WHAT TO PRODUCE | Reproduce the lines of the data below word for word, starting at the line that contains "You are a computer-use agent. Image" and ending at the line that contains "click(x=36, y=149)", with both of those lines included.

INPUT |
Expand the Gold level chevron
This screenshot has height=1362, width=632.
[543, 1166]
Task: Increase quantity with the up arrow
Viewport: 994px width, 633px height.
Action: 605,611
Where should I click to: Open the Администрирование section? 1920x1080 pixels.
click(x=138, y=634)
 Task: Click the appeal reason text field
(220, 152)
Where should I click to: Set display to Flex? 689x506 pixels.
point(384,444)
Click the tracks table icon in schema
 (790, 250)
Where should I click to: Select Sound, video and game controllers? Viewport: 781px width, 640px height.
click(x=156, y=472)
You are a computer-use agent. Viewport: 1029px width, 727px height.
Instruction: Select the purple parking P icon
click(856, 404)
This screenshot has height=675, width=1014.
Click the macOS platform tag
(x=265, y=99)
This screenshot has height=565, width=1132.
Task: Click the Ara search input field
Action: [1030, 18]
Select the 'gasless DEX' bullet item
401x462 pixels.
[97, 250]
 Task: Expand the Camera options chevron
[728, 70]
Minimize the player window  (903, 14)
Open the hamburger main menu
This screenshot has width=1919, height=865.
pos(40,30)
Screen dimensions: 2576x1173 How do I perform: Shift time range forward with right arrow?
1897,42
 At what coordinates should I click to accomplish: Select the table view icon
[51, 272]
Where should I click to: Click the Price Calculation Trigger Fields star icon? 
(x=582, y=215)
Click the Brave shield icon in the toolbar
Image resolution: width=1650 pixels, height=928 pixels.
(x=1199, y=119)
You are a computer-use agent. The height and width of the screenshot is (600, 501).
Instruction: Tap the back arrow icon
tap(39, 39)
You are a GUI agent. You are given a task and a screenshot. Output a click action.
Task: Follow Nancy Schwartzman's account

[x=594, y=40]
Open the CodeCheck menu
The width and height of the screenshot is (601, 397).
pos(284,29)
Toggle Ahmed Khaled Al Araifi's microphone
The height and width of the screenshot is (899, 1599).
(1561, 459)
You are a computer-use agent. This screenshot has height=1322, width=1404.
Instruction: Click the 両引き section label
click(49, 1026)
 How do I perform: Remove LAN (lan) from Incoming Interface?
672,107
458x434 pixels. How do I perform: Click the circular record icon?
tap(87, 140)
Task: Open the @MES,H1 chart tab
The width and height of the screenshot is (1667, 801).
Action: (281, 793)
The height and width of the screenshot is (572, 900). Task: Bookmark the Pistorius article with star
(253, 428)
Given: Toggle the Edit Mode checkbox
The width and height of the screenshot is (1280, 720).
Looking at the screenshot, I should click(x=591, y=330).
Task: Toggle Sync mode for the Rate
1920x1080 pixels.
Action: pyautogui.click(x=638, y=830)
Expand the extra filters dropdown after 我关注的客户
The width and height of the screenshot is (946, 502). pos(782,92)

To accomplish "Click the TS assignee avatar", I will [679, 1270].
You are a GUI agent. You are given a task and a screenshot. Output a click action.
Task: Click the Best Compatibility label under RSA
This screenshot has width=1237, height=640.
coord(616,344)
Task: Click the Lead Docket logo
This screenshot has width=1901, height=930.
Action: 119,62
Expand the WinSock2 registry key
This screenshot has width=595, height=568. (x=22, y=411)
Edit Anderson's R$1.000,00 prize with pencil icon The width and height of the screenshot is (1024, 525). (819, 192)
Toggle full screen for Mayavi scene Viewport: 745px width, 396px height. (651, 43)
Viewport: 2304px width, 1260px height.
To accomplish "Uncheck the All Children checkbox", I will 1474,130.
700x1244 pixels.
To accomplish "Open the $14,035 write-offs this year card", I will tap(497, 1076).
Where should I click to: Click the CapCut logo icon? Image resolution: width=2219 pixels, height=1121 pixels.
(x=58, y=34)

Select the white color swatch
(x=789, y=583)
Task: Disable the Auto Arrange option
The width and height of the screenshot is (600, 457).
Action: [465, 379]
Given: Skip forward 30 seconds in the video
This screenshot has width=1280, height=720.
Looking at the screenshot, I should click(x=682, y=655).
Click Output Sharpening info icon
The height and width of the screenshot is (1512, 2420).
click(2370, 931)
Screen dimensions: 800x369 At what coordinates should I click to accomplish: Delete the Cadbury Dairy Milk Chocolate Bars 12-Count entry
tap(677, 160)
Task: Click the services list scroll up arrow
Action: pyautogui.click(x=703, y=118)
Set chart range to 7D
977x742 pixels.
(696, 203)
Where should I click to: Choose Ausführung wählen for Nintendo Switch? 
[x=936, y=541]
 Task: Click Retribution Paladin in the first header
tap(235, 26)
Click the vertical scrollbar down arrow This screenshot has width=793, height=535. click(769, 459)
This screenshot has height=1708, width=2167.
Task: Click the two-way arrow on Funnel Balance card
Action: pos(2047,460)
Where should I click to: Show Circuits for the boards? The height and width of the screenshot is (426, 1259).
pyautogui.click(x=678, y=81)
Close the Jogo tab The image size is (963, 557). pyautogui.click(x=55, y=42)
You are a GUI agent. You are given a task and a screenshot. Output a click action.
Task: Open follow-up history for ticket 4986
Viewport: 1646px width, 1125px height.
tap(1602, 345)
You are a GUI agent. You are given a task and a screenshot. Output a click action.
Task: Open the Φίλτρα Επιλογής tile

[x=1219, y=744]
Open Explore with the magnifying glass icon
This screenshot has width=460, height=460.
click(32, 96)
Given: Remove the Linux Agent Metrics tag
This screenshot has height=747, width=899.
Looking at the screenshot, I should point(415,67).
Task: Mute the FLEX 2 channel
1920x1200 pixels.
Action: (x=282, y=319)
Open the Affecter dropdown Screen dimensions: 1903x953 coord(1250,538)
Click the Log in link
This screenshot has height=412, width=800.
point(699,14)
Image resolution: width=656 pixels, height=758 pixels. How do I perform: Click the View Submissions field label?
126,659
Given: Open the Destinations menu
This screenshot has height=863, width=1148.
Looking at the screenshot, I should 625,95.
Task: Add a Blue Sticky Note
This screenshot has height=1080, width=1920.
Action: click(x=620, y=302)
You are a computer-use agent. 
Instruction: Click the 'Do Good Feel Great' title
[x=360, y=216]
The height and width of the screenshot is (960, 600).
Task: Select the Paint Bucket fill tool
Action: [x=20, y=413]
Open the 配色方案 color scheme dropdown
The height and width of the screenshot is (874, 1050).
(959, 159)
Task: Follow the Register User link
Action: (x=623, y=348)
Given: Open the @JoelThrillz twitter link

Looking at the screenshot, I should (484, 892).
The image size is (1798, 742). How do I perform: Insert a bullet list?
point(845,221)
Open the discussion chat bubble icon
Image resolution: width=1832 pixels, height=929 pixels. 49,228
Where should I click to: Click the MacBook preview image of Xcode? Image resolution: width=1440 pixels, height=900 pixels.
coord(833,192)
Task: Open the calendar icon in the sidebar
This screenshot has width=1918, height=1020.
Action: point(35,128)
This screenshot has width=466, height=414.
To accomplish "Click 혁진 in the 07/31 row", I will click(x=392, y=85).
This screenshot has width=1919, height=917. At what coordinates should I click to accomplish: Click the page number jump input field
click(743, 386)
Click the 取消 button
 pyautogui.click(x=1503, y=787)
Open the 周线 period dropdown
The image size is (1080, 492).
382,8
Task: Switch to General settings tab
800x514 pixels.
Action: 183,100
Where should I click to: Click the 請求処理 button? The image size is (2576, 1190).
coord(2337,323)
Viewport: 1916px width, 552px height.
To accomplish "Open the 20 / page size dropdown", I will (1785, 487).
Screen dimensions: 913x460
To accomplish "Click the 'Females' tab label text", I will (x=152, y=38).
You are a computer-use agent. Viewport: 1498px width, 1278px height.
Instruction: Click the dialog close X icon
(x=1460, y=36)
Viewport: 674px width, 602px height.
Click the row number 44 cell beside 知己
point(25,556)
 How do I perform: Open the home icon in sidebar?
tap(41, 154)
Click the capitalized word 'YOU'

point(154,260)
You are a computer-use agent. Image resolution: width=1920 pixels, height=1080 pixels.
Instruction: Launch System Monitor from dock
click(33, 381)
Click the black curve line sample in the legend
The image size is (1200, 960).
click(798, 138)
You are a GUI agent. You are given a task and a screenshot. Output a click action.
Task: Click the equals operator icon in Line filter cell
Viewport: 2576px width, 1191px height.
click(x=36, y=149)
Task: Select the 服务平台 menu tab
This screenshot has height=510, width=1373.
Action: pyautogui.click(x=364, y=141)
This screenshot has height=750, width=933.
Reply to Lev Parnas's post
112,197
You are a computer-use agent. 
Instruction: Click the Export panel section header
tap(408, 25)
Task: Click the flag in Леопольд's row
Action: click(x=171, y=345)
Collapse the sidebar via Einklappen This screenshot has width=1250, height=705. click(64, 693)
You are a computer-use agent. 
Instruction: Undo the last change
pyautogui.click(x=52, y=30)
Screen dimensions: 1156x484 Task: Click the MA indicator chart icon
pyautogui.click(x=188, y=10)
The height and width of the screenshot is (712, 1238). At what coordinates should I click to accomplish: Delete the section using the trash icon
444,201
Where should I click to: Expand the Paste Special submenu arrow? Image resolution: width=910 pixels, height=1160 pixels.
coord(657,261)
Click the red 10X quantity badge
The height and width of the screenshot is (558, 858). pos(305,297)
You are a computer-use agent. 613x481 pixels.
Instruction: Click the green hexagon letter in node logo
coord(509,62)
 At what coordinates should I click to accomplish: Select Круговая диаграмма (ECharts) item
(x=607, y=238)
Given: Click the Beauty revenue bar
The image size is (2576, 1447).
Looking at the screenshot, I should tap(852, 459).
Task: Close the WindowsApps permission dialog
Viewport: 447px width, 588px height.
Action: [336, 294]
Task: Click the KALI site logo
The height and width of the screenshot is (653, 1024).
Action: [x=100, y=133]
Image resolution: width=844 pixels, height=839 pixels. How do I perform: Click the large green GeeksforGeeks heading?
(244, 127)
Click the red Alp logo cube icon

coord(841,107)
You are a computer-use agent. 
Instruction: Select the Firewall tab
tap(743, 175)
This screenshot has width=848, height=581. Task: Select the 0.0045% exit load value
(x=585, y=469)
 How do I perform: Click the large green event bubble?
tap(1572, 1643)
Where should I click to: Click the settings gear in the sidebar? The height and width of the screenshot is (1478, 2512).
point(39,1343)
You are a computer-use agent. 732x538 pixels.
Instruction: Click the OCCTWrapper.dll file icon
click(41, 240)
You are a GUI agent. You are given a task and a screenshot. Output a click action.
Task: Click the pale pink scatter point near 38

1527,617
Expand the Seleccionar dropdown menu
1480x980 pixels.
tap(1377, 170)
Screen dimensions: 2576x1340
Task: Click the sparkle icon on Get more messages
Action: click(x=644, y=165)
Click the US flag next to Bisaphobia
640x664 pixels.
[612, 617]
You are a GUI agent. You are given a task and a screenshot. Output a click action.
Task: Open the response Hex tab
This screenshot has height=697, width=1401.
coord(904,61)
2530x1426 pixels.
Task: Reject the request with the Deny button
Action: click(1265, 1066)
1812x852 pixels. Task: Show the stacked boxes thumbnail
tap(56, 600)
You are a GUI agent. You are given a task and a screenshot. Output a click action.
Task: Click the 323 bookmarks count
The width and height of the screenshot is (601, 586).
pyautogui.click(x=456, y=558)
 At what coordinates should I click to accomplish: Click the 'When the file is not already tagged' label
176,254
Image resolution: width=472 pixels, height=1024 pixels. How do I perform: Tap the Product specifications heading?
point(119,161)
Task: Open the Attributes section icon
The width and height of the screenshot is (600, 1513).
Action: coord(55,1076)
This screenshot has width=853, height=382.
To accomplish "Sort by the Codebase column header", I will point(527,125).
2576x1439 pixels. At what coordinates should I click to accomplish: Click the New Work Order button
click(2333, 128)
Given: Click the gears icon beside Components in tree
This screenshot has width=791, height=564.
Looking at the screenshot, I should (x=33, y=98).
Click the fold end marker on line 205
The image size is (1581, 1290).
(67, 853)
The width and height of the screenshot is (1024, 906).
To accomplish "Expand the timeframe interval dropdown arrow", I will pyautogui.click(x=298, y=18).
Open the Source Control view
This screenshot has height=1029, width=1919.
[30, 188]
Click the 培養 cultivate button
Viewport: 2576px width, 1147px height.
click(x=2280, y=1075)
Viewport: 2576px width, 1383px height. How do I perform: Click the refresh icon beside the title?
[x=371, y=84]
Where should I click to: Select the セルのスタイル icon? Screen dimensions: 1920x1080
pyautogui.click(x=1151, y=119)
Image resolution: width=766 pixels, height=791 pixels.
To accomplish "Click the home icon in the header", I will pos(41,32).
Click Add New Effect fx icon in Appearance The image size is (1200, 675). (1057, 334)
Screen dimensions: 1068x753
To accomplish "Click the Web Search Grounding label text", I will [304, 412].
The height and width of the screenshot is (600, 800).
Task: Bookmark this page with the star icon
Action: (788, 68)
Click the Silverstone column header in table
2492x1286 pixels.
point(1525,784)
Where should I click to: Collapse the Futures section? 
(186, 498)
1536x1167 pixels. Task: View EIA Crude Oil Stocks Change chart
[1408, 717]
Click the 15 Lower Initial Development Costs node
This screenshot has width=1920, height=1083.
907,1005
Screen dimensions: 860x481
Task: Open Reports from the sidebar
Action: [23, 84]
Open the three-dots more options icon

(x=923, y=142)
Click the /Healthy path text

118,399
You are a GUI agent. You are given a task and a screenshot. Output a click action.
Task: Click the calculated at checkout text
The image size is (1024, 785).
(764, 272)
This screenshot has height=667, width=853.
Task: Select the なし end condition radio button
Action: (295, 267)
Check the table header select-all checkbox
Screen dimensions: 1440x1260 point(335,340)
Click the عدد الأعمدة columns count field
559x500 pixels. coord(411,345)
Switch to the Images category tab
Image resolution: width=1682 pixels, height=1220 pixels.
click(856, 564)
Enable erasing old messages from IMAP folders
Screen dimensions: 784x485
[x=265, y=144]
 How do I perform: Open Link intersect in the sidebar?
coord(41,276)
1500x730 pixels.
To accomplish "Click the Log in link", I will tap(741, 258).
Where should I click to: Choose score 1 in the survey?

EXERCISE SOLUTION |
You are a computer-use agent. Image resolution: width=1920 pixels, height=1080 pixels.
Instruction: Launch System Monitor from dock
click(33, 381)
Click the black curve line sample in the legend
The image size is (1200, 960).
click(798, 138)
You are a GUI agent. You are given a task and a screenshot. Output a click action.
Task: Click the equals operator icon in Line filter cell
Viewport: 2576px width, 1191px height.
click(x=36, y=149)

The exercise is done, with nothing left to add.